# Prompt
Please render the listing below as a JSON list of strings, with one string per line and blank lines omitted.

# Provided material
[Start of Attachment]
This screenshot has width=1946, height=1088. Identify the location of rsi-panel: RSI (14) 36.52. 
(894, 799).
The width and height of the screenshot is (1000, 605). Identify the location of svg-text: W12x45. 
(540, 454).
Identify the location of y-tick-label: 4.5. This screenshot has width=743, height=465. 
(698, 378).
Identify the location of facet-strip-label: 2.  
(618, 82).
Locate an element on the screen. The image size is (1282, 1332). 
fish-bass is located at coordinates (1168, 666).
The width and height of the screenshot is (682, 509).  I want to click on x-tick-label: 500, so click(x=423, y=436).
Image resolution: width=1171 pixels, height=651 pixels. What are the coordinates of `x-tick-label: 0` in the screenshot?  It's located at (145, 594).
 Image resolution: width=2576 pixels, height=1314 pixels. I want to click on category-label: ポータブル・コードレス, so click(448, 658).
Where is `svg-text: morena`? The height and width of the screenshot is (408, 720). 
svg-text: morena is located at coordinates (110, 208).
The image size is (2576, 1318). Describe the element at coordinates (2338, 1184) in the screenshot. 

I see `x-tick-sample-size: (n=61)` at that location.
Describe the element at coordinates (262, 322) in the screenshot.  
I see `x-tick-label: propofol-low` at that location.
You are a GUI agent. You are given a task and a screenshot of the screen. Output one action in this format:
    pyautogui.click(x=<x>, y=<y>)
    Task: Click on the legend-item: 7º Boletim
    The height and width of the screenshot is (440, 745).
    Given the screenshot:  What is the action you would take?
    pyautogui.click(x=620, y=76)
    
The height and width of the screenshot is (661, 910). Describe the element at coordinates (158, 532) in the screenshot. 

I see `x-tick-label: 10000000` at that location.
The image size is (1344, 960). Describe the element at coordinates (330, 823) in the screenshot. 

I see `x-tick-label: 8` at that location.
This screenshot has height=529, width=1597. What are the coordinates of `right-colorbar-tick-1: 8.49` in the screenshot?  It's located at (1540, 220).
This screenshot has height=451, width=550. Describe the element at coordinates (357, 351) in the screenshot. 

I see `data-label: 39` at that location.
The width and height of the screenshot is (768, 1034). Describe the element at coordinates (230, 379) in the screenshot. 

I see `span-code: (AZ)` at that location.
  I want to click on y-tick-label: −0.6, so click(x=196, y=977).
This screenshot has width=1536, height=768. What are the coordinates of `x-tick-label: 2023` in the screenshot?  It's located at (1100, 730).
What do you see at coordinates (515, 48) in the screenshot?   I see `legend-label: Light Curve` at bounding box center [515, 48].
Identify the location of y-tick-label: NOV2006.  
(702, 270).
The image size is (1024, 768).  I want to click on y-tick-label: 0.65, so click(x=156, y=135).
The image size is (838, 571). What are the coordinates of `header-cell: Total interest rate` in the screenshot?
[End of Attachment]
# Response
[
  "This screenshot has width=1946, height=1088. Identify the location of rsi-panel: RSI (14) 36.52. ",
  "(894, 799).",
  "The width and height of the screenshot is (1000, 605). Identify the location of svg-text: W12x45. ",
  "(540, 454).",
  "Identify the location of y-tick-label: 4.5. This screenshot has width=743, height=465. ",
  "(698, 378).",
  "Identify the location of facet-strip-label: 2.  ",
  "(618, 82).",
  "Locate an element on the screen. The image size is (1282, 1332). ",
  "fish-bass is located at coordinates (1168, 666).",
  "The width and height of the screenshot is (682, 509).  I want to click on x-tick-label: 500, so click(x=423, y=436).",
  "Image resolution: width=1171 pixels, height=651 pixels. What are the coordinates of `x-tick-label: 0` in the screenshot?  It's located at (145, 594).",
  " Image resolution: width=2576 pixels, height=1314 pixels. I want to click on category-label: ポータブル・コードレス, so click(448, 658).",
  "Where is `svg-text: morena`? The height and width of the screenshot is (408, 720). ",
  "svg-text: morena is located at coordinates (110, 208).",
  "The image size is (2576, 1318). Describe the element at coordinates (2338, 1184) in the screenshot. ",
  "I see `x-tick-sample-size: (n=61)` at that location.",
  "Describe the element at coordinates (262, 322) in the screenshot.  ",
  "I see `x-tick-label: propofol-low` at that location.",
  "You are a GUI agent. You are given a task and a screenshot of the screen. Output one action in this format:",
  "    pyautogui.click(x=<x>, y=<y>)",
  "    Task: Click on the legend-item: 7º Boletim",
  "    The height and width of the screenshot is (440, 745).",
  "    Given the screenshot:  What is the action you would take?",
  "    pyautogui.click(x=620, y=76)",
  "The height and width of the screenshot is (661, 910). Describe the element at coordinates (158, 532) in the screenshot. ",
  "I see `x-tick-label: 10000000` at that location.",
  "The image size is (1344, 960). Describe the element at coordinates (330, 823) in the screenshot. ",
  "I see `x-tick-label: 8` at that location.",
  "This screenshot has height=529, width=1597. What are the coordinates of `right-colorbar-tick-1: 8.49` in the screenshot?  It's located at (1540, 220).",
  "This screenshot has height=451, width=550. Describe the element at coordinates (357, 351) in the screenshot. ",
  "I see `data-label: 39` at that location.",
  "The width and height of the screenshot is (768, 1034). Describe the element at coordinates (230, 379) in the screenshot. ",
  "I see `span-code: (AZ)` at that location.",
  "  I want to click on y-tick-label: −0.6, so click(x=196, y=977).",
  "This screenshot has width=1536, height=768. What are the coordinates of `x-tick-label: 2023` in the screenshot?  It's located at (1100, 730).",
  "What do you see at coordinates (515, 48) in the screenshot?   I see `legend-label: Light Curve` at bounding box center [515, 48].",
  "Identify the location of y-tick-label: NOV2006.  ",
  "(702, 270).",
  "The image size is (1024, 768).  I want to click on y-tick-label: 0.65, so click(x=156, y=135).",
  "The image size is (838, 571). What are the coordinates of `header-cell: Total interest rate` in the screenshot?"
]